- [Your tasks]:
(1) Convert the records into a Markdown table, starting at the line that contains "The width and height of the screenshot is (1146, 789)." and ending at the last line of the records. Use the columns Row and Line, skip blank lines, and leave the pictures out.
(2) Carry on the text about California's SB 721 and SB 326 balcony inspection laws from the point where it stops.

- [Selected passage]:

____

SB 721 vs SB 326: Inspections, Deadlines and Penalties
SB 721 and SB 326 cover different building types, but both set strict deadlines and penalties for exterior elevated element inspections in California.
SB 721 and SB 326 cover different building types, but both set strict deadlines and penalties for exterior elevated element inspections in California.
SB 721 and SB 326 are California’s two balcony inspection laws, both born from the deadly 2015 Berkeley balcony collapse. They cover different buildings, use different inspection methods, and impose different deadlines. SB 721 (Health and Safety Code Section 17973) applies to apartment buildings with three or more units, while SB 326 (Civil Code Section 5551) applies to condominiums and other common interest developments managed by homeowners associations. If you own or manage a multi-unit property in California, one of these laws almost certainly applies to you.
The dividing line between SB 721 and SB 326 is not the building’s physical structure but its ownership model. Two buildings that look identical from the street can fall under different statutes depending on how units are owned.

____

- [Data for processing]:
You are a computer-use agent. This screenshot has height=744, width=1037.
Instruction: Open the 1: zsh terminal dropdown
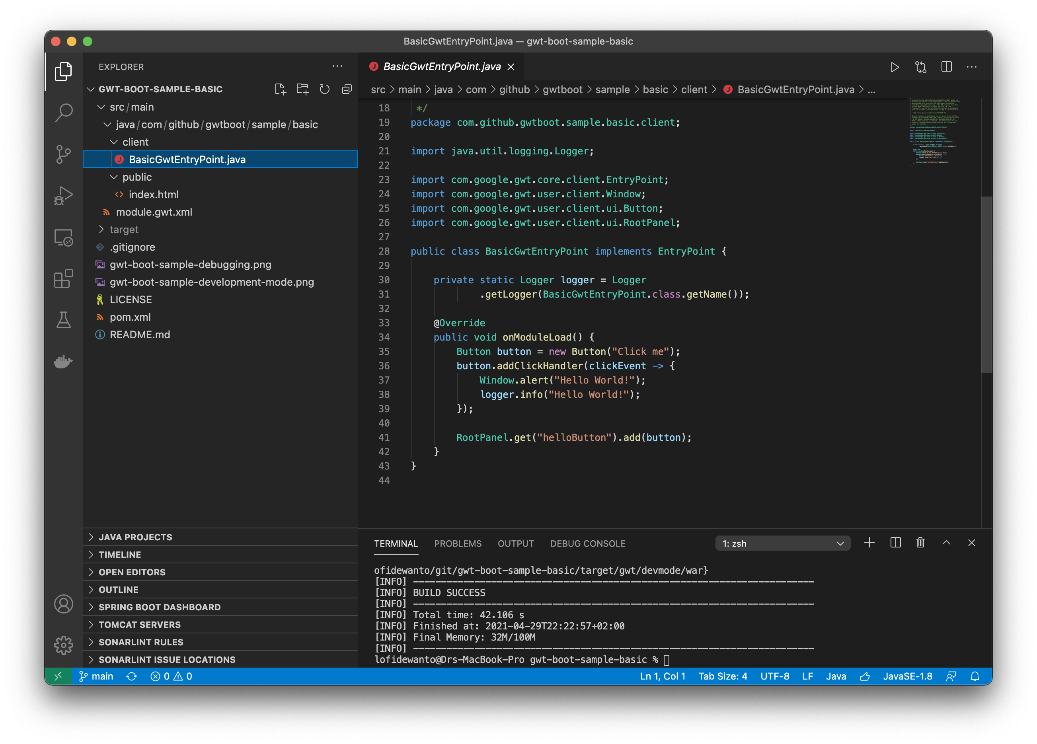[782, 543]
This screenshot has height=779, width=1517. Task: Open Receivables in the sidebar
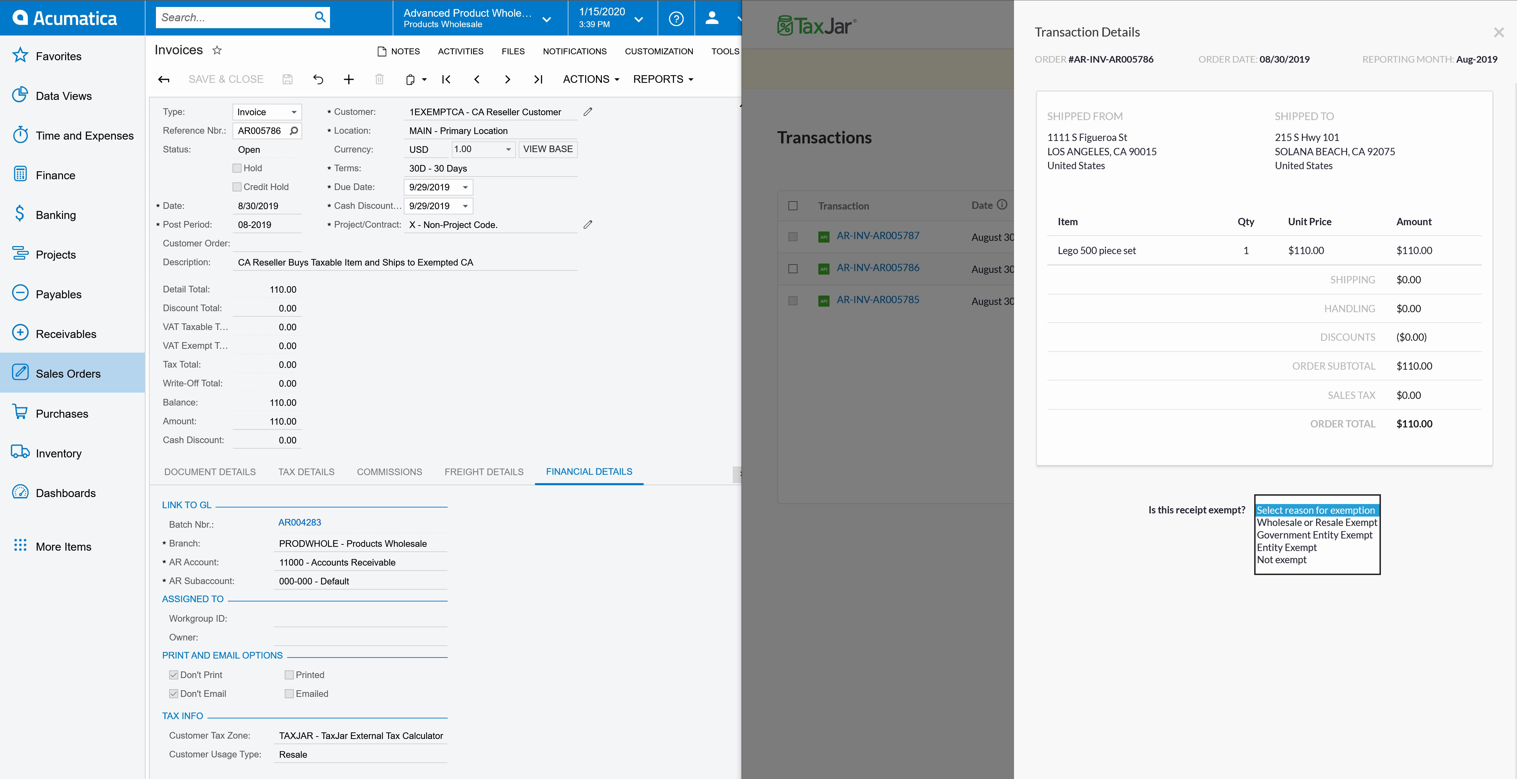(65, 334)
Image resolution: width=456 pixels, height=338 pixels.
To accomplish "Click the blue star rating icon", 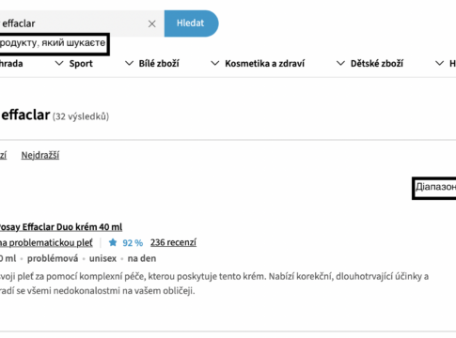I will [113, 242].
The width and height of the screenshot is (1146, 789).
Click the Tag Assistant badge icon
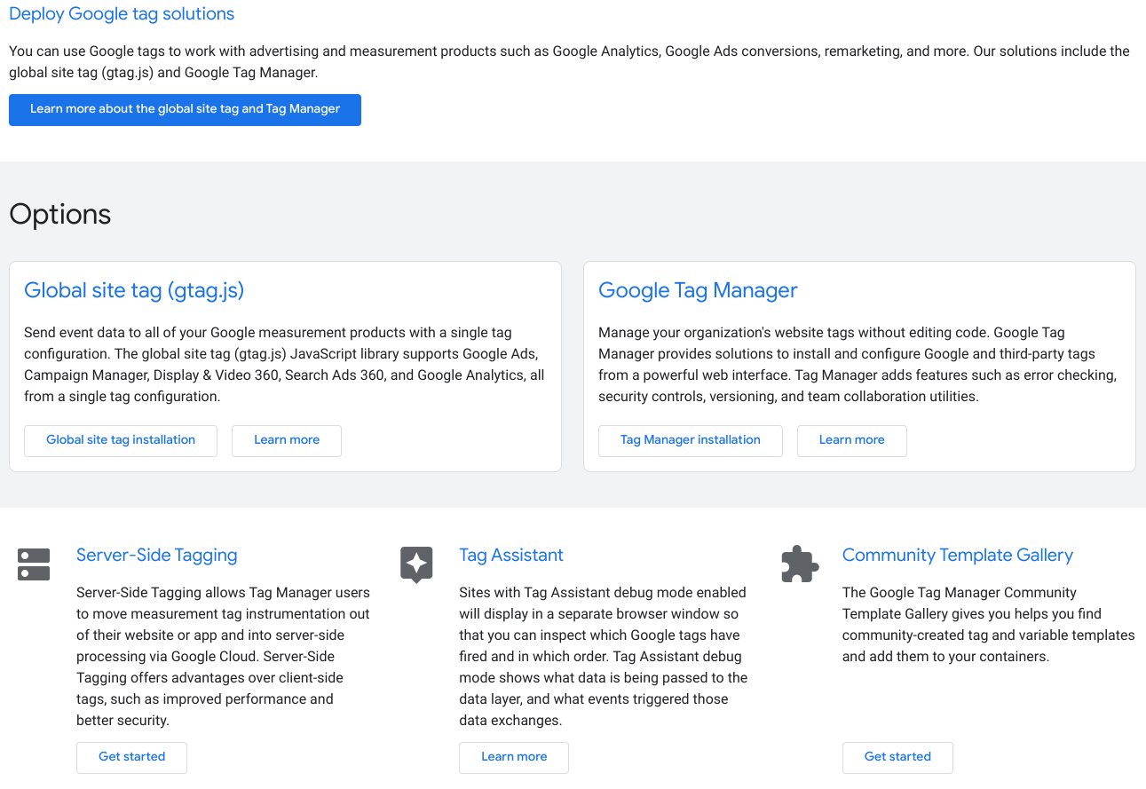click(416, 563)
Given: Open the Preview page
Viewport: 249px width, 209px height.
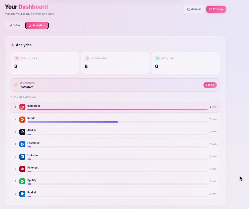Looking at the screenshot, I should click(x=216, y=9).
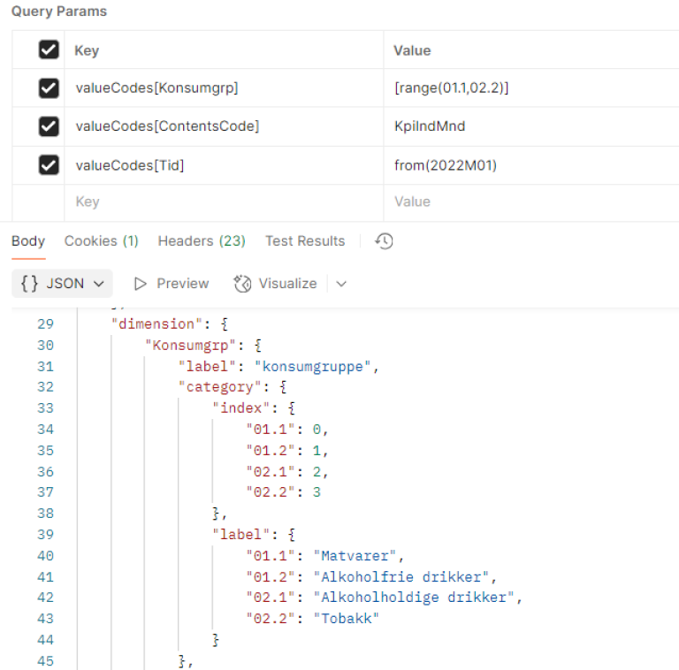The width and height of the screenshot is (679, 670).
Task: Click the Visualize sparkle icon
Action: (x=242, y=284)
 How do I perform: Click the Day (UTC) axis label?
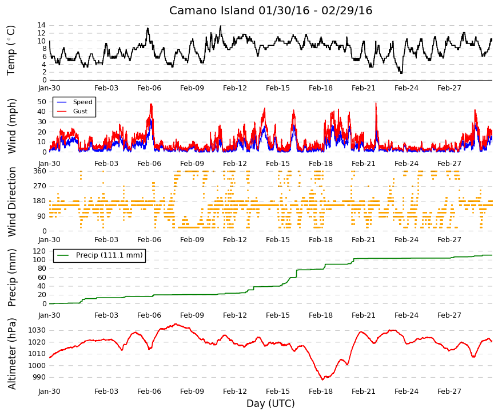[270, 404]
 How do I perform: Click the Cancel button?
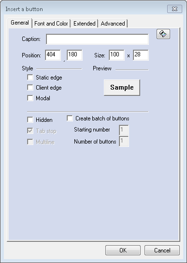coord(162,250)
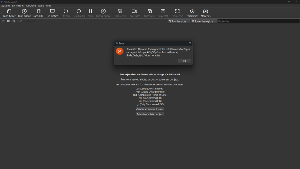The height and width of the screenshot is (169, 300).
Task: Open the Manettes controller settings
Action: tap(206, 13)
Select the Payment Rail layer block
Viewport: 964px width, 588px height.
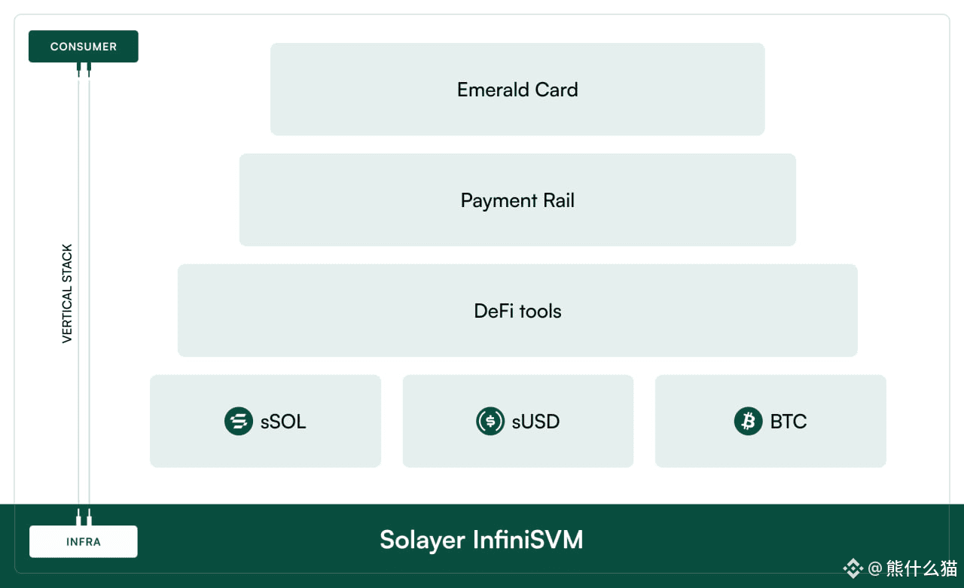pyautogui.click(x=517, y=200)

____

- [In response]:
(1)
| Row | Line |
|---|---|
| 1 | The width and height of the screenshot is (1146, 789). |
| 2 | Click the Tag Assistant badge icon |
| 3 | click(416, 563) |
| 4 | Given: Open the Preview page |
| 5 | Viewport: 249px width, 209px height. |
| 6 | Looking at the screenshot, I should click(x=216, y=9). |
| 7 | The width and height of the screenshot is (679, 670). |
| 8 | Task: Click the Visualize sparkle icon |
| 9 | Action: (x=242, y=284) |
| 10 |  How do I perform: Click the Day (UTC) axis label? |
| 11 | [270, 404] |
| 12 |  How do I perform: Click the Cancel button? |
| 13 | coord(162,250) |
| 14 | The height and width of the screenshot is (169, 300). |
| 15 | Task: Open the Manettes controller settings |
| 16 | Action: tap(206, 13) |
| 17 | Select the Payment Rail layer block |
| 18 | Viewport: 964px width, 588px height. |
| 19 | pyautogui.click(x=517, y=200) |

(2)
SB 721 covers buildings with three or more multifamily dwelling units where a single owner or entity holds the property. This is the typical apartment complex scenario: one landlord, multiple rental tenants. Single-family homes and duplexes are excluded.1California Legislative Information. California Health and Safety Code 17973 – Exterior Elevated Elements Inspections
SB 326 covers common interest developments, primarily condominiums, where individual owners hold their own units but share structural elements managed by a homeowners association. The law applies specifically to exterior elevated elements for which the association has maintenance or repair responsibility. If the HOA maintains the balconies and walkways, SB 326 governs those inspections.2California Legislative Information. California Civil Code 5551
One practical consequence that catches people off guard: a building converted from apartments to condominiums shifts from SB 721 to SB 326. The inspection requirements, deadlines, and even the pool of qualified inspectors all change with that conversion.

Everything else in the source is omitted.